● **Required action**
Reproduce nothing but the closing run of lines: the line with "Where should I click to: Open" and each line that follows it to the end of the data.

● **Dataset extract**
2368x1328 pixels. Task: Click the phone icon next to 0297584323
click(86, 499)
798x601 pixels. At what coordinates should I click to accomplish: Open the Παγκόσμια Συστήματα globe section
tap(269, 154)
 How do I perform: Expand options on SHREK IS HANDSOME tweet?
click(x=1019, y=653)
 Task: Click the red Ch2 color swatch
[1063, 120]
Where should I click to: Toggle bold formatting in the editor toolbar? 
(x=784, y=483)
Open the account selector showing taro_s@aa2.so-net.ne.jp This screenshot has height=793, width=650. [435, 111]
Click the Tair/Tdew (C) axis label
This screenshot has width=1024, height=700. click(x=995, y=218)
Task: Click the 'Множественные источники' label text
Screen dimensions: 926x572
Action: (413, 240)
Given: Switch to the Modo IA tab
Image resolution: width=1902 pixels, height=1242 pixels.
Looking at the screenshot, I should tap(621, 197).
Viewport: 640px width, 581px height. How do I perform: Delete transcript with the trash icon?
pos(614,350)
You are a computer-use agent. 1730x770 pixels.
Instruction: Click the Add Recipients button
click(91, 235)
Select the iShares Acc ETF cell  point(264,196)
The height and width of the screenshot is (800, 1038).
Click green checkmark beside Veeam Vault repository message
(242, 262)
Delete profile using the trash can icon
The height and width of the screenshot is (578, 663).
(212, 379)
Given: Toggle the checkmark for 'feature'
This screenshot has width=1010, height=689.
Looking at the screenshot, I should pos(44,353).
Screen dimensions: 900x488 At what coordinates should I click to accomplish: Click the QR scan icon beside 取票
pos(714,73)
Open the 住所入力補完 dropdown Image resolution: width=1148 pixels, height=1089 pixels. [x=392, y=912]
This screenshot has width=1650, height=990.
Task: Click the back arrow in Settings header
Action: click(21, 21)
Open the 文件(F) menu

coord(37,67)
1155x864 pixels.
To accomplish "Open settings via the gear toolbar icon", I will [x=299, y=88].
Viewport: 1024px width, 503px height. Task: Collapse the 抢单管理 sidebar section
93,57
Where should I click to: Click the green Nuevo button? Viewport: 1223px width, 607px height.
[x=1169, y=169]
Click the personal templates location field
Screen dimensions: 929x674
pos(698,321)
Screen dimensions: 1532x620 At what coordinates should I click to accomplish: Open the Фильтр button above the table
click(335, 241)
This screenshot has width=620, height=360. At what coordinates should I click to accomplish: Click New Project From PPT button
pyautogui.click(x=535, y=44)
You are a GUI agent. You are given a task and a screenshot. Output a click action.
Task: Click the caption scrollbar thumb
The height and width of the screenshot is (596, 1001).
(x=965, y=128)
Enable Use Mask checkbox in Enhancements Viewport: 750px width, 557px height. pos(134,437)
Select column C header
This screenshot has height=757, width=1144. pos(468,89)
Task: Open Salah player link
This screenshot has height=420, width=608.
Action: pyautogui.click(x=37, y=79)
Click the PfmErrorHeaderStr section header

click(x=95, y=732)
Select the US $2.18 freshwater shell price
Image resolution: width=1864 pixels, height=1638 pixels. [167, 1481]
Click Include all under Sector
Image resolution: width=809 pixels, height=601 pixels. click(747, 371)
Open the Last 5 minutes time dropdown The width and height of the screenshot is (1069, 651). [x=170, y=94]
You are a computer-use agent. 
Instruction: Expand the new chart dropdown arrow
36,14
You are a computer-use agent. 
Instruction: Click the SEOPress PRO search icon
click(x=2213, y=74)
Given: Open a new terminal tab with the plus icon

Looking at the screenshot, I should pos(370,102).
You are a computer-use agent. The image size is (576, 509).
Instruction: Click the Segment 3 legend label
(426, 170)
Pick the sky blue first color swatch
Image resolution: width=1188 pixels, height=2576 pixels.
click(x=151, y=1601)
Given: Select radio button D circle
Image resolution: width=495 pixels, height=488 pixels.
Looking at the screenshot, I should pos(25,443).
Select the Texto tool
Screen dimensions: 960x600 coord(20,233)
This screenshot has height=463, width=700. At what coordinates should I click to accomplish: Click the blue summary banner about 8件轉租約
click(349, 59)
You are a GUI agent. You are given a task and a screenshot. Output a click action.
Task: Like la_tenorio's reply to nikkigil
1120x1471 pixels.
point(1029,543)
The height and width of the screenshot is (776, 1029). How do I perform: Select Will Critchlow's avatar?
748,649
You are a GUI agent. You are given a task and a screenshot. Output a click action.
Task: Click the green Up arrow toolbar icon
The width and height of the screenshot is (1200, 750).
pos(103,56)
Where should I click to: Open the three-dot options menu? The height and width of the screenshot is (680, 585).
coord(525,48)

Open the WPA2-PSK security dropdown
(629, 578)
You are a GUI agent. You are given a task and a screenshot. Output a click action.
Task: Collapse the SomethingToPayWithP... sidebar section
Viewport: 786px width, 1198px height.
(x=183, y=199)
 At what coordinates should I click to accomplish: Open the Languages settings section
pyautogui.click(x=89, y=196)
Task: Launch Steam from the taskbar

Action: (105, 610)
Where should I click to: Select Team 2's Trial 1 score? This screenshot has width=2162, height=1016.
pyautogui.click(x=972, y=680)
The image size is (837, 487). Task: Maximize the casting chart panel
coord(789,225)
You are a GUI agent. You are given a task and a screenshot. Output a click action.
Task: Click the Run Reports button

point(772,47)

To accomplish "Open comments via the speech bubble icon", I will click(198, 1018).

● **Exercise solution**
Where should I click to: Open the three-dot options menu? The height and width of the screenshot is (680, 585).
coord(525,48)

Open the WPA2-PSK security dropdown
(629, 578)
You are a GUI agent. You are given a task and a screenshot. Output a click action.
Task: Collapse the SomethingToPayWithP... sidebar section
Viewport: 786px width, 1198px height.
(x=183, y=199)
 At what coordinates should I click to accomplish: Open the Languages settings section
pyautogui.click(x=89, y=196)
Task: Launch Steam from the taskbar

Action: (105, 610)
Where should I click to: Select Team 2's Trial 1 score? This screenshot has width=2162, height=1016.
pyautogui.click(x=972, y=680)
The image size is (837, 487). Task: Maximize the casting chart panel
coord(789,225)
You are a GUI agent. You are given a task and a screenshot. Output a click action.
Task: Click the Run Reports button

point(772,47)

To accomplish "Open comments via the speech bubble icon", I will click(198, 1018).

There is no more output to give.